**** INFORMATION PROVIDED

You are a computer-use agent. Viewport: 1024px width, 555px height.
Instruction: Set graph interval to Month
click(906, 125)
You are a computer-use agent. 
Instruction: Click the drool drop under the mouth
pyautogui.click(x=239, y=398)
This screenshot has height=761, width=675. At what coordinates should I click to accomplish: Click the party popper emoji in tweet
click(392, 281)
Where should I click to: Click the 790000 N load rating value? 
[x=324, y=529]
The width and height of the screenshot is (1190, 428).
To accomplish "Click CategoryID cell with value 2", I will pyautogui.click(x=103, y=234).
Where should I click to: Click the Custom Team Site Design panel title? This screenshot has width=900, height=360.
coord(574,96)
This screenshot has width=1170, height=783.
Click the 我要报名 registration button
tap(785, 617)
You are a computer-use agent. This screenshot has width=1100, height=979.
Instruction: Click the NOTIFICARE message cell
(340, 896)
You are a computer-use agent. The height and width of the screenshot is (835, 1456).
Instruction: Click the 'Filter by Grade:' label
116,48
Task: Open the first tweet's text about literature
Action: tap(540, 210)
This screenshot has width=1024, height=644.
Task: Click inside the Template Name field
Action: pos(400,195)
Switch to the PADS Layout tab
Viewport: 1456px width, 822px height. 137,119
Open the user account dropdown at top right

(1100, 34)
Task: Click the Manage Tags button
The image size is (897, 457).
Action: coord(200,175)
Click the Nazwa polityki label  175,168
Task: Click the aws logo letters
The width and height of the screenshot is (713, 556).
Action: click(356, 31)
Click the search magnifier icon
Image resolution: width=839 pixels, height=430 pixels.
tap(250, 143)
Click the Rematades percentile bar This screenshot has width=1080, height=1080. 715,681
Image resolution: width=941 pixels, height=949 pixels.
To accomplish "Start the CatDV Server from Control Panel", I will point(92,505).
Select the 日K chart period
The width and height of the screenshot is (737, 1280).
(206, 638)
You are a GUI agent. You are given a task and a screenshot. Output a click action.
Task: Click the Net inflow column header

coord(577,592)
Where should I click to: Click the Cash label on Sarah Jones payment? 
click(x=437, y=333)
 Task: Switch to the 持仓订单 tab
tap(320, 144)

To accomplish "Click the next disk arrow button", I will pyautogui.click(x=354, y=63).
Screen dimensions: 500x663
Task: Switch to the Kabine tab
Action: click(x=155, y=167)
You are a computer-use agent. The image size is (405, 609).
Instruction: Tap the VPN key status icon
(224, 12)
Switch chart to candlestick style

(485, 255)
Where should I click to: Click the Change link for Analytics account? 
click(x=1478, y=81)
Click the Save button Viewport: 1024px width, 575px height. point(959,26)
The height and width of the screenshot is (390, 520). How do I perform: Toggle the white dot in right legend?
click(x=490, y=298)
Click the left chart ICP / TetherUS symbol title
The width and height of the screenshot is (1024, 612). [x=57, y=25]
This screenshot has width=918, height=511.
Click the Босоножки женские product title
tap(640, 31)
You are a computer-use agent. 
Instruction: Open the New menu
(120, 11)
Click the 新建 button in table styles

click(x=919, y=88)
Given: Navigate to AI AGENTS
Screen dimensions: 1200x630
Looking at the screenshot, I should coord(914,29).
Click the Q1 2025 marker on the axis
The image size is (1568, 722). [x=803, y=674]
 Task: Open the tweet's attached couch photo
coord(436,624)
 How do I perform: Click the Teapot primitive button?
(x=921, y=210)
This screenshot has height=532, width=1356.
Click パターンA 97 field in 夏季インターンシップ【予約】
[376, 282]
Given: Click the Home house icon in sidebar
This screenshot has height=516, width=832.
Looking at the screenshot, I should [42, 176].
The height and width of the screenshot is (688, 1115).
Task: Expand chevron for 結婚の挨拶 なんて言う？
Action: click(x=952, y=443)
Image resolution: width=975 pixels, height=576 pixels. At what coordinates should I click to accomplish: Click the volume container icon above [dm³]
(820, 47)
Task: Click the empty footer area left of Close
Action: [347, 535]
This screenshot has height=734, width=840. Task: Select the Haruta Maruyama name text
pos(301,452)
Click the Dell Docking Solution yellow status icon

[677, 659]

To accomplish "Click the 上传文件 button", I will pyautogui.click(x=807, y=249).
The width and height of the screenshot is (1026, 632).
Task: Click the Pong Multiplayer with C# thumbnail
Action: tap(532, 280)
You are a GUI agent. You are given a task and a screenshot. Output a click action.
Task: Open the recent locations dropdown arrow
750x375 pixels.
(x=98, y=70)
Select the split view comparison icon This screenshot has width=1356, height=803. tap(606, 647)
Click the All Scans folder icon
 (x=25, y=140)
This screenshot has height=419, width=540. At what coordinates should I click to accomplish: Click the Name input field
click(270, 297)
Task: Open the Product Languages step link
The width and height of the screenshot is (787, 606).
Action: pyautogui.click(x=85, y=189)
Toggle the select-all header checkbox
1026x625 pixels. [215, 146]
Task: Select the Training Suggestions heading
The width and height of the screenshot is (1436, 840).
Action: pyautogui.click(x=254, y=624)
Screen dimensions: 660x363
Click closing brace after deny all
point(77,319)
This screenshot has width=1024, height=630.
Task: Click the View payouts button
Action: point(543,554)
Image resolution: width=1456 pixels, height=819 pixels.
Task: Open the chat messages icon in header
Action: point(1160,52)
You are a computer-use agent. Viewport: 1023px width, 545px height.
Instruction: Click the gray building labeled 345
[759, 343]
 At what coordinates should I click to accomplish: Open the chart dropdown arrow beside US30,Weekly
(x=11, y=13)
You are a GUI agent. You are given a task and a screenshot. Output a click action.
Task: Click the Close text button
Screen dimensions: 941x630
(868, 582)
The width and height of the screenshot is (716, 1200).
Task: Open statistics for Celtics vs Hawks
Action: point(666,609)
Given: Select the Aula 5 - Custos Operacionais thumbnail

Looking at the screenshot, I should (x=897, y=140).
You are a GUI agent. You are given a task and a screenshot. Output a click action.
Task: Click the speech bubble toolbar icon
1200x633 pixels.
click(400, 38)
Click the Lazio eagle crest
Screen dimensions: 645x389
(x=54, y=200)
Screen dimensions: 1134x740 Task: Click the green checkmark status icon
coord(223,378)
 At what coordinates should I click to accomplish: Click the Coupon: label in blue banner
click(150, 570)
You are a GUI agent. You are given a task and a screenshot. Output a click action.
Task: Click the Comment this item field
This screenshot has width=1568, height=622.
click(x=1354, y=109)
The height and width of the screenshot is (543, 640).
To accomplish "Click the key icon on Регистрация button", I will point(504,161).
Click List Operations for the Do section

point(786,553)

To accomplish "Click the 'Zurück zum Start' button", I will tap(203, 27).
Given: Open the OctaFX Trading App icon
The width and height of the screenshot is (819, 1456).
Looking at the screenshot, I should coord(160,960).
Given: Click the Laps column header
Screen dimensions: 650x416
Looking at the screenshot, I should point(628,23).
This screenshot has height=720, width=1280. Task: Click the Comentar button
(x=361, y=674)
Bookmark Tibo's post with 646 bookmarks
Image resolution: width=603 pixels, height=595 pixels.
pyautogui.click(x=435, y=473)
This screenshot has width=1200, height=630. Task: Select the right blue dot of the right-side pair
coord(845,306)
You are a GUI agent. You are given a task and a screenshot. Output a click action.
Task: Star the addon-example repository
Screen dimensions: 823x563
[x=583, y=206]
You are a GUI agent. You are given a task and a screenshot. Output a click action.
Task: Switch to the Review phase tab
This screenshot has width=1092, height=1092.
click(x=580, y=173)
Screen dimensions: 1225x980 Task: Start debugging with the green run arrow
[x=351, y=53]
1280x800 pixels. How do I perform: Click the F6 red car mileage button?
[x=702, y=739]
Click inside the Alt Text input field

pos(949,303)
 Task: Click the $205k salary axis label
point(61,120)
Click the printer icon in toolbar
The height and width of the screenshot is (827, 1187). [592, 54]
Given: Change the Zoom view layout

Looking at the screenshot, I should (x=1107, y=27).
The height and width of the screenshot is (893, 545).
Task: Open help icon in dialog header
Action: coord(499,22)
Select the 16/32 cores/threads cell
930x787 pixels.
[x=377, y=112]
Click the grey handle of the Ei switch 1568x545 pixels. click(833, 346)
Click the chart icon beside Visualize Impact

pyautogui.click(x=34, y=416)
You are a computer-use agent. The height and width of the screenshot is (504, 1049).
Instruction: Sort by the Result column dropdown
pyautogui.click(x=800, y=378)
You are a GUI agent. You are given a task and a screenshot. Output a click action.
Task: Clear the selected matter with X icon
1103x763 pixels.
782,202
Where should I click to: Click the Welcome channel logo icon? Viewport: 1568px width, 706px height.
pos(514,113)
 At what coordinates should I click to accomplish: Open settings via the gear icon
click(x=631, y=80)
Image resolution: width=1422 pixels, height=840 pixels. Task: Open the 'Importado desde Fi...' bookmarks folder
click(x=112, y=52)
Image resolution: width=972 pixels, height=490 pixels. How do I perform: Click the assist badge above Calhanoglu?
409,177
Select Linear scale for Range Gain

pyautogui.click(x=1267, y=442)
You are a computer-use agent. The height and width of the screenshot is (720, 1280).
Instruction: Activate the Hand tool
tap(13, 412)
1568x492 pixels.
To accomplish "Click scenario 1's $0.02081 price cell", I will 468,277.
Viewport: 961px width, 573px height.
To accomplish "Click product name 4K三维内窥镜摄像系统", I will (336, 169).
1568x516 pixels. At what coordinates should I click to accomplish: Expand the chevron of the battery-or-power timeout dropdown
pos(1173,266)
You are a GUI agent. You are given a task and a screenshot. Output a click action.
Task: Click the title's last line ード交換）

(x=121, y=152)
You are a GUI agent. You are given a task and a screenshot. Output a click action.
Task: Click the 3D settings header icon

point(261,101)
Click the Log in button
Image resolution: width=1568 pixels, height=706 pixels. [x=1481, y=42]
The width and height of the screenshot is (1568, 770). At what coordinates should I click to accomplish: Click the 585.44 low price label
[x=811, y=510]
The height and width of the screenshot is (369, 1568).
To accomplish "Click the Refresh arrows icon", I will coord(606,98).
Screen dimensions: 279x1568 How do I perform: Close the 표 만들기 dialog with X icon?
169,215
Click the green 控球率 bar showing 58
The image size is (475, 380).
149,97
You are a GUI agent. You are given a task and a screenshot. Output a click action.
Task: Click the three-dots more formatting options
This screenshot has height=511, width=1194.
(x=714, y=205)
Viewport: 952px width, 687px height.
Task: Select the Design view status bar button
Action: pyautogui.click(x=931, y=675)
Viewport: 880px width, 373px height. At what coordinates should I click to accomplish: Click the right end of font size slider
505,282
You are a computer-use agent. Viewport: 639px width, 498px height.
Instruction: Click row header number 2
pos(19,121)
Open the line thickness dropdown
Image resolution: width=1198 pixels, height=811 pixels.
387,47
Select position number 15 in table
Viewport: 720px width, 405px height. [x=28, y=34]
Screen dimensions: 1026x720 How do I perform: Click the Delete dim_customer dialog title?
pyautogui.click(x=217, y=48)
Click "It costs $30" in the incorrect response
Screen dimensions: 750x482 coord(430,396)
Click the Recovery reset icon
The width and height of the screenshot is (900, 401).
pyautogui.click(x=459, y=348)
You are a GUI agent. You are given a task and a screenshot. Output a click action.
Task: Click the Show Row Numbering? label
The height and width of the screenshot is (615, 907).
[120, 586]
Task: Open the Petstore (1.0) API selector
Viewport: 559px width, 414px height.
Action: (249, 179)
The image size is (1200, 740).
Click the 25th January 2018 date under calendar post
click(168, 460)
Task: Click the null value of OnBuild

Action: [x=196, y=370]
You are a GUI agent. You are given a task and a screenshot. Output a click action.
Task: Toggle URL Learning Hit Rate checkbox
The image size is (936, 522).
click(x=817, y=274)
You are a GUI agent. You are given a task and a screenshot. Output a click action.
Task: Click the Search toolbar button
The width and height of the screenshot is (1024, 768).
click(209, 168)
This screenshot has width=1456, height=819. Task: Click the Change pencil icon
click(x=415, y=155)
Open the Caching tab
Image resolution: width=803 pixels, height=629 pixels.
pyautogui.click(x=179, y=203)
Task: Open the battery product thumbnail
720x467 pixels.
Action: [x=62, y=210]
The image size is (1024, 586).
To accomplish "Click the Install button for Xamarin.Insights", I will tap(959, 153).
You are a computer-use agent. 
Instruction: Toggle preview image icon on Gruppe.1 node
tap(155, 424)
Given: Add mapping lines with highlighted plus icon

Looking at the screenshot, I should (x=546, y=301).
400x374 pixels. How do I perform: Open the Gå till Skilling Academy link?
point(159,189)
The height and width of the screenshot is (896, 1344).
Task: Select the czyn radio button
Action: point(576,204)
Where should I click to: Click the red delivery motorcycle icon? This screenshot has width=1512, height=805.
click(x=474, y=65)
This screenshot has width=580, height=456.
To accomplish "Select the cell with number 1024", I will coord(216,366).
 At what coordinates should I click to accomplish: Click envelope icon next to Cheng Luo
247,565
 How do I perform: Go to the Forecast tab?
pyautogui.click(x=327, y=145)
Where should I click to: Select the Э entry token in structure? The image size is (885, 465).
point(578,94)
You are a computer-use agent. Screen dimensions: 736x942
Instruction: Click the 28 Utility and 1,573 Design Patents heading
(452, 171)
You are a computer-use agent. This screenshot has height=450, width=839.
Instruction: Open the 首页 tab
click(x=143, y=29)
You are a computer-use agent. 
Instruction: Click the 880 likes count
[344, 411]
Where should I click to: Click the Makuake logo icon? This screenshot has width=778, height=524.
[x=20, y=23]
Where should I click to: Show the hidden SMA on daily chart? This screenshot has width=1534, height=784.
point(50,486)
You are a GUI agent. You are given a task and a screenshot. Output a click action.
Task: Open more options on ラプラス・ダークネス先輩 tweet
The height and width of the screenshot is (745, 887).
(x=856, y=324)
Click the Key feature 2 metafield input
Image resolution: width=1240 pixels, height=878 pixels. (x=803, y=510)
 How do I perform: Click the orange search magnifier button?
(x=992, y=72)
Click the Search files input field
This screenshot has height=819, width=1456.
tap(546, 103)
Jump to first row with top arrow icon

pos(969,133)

********

**TRY IT**
Report how many lines in these entries contain "more". Answer with the number only.

**SOLUTION FOR THIS PROBLEM**
2